When a covered entity is not a party to the dispute but receives a subpoena or discovery request for records, it can only disclose information after receiving satisfactory assurances from the requesting party, as required under federal regulations.5U.S. Department of Health and Human Services. Judicial and Administrative Proceedings In practice, both MDHHS and private agencies should limit the case details included in dispute documentation to what is directly relevant to the policy question at hand, and redact identifying information for individuals not involved in the disputed decision whenever possible.

Practical Tips for Private Agency Staff

Whether your office calls it an “SWP DR memo” or something else, the fundamentals of a successful policy dispute are the same. Identify the exact FOM or PSM section you believe MDHHS is misapplying, and quote the relevant language.

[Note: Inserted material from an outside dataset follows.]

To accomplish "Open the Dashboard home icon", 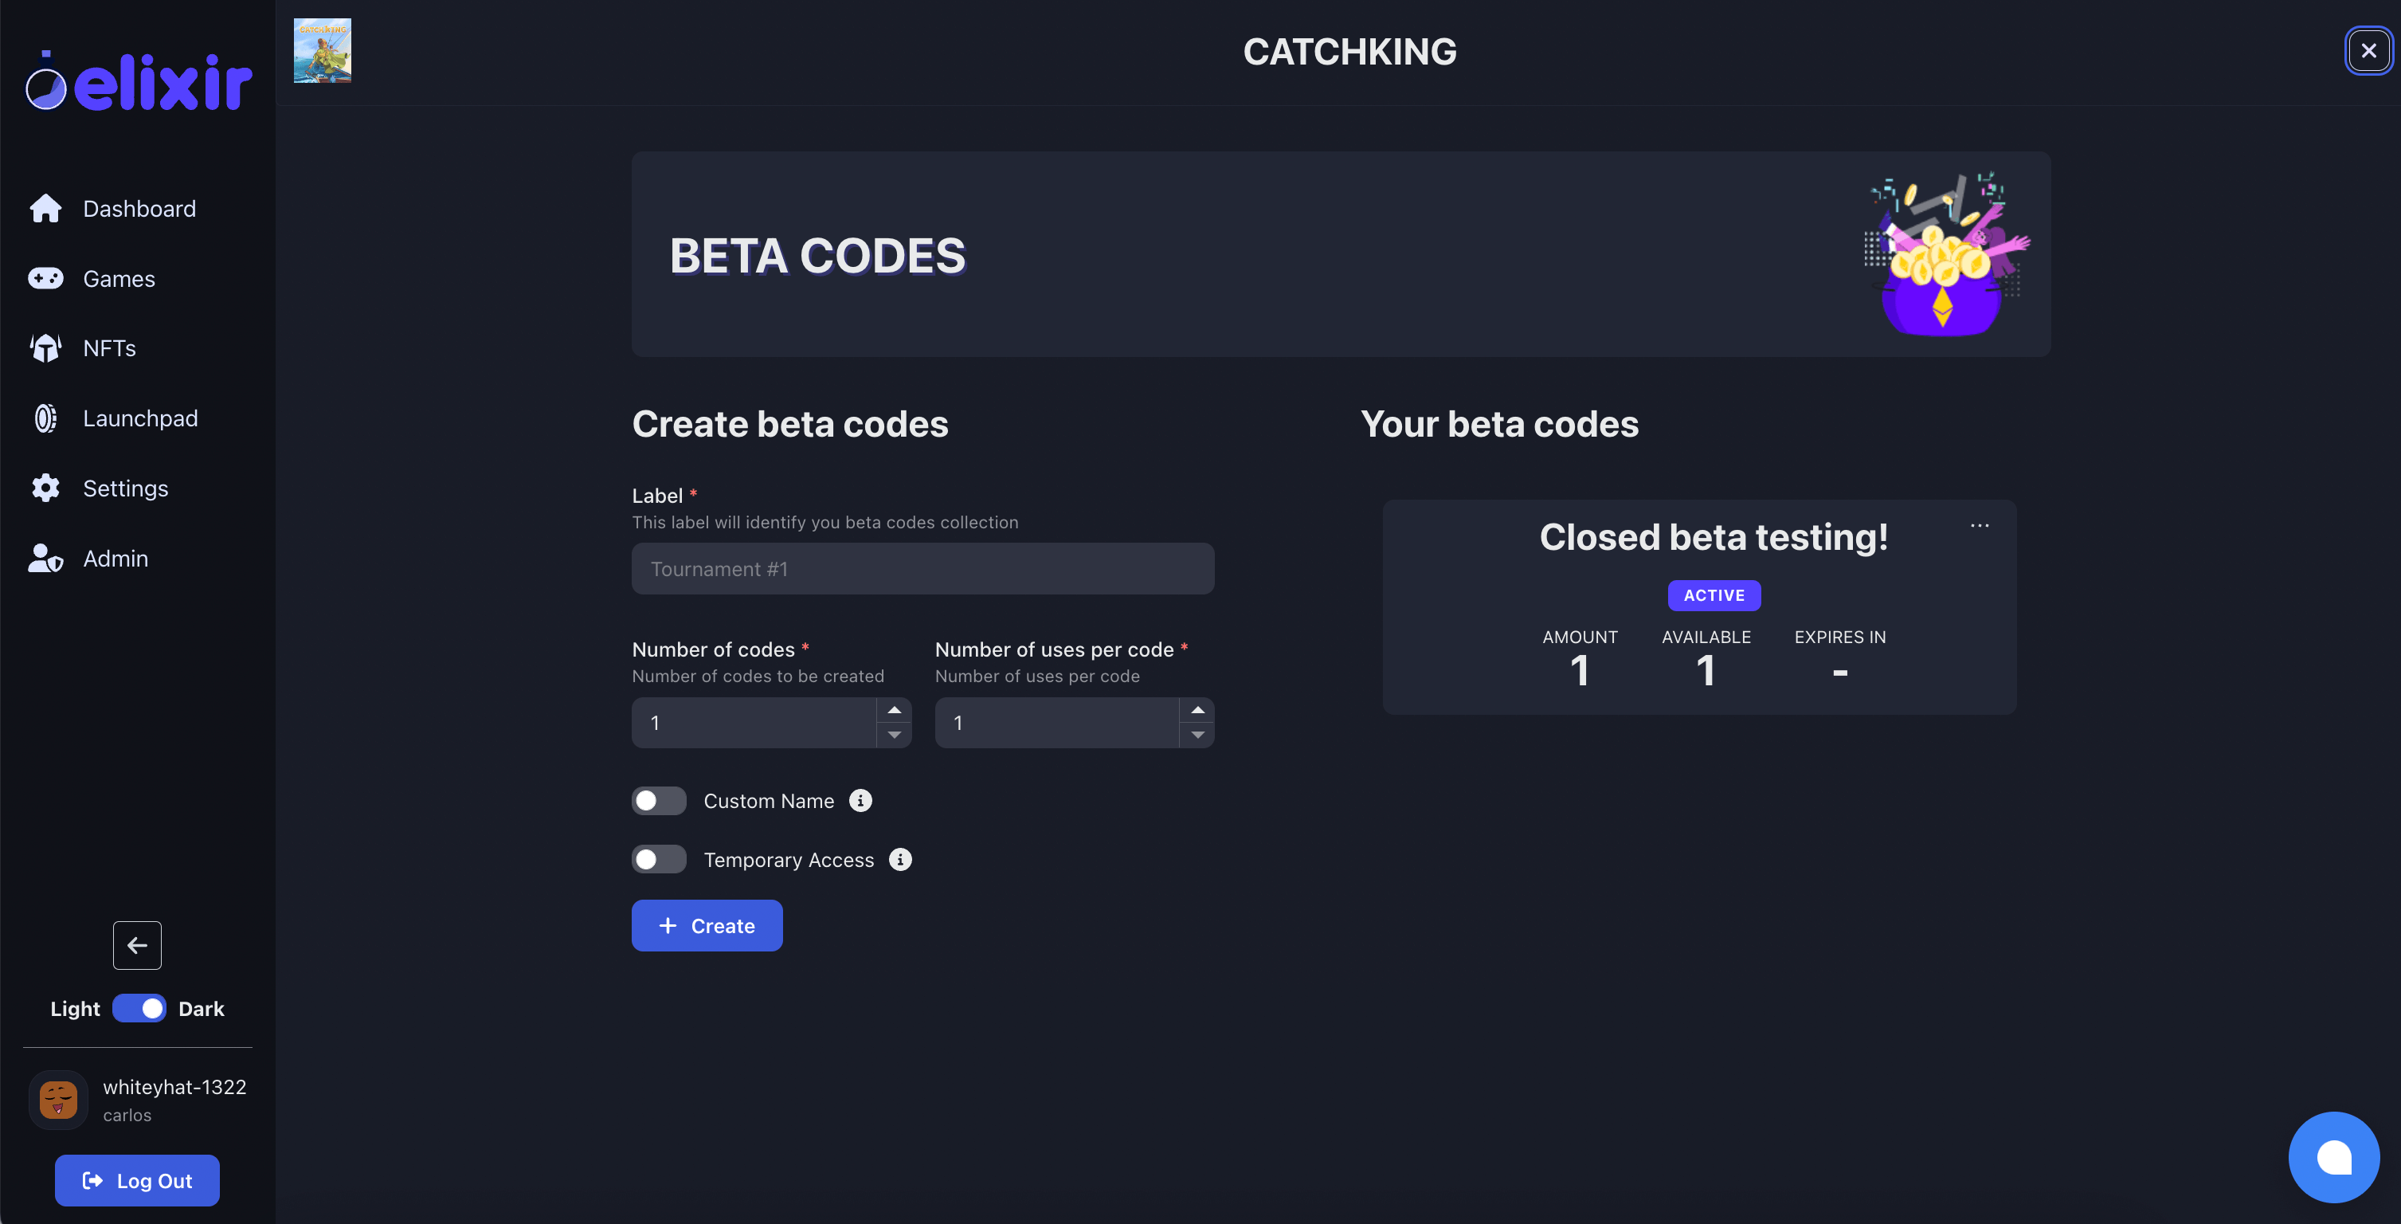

Draft a clear factual timeline showing the sequence of events and the specific point where the department’s directive departed from published policy. Propose a concrete resolution rather than simply objecting to the current course of action.

Prepare your documentation with the assumption that it will be reviewed by someone unfamiliar with the case. Include the case name and MDHHS case number, the names and roles of the staff involved, and copies of any relevant correspondence. Incomplete documentation is the most common reason these requests stall—not because the underlying policy argument lacks merit, but because reviewers at higher levels need a self-contained record to evaluate the dispute.

Start with your assigned MDHHS monitor and work upward through the BSC chain of command before invoking contract dispute provisions or contacting the Office of the Child Advocate. Skipping levels rarely accelerates resolution and can damage the working relationship you depend on for day-to-day case management. Keep every communication professional, factual, and focused on the specific policy question rather than broader frustrations with the department.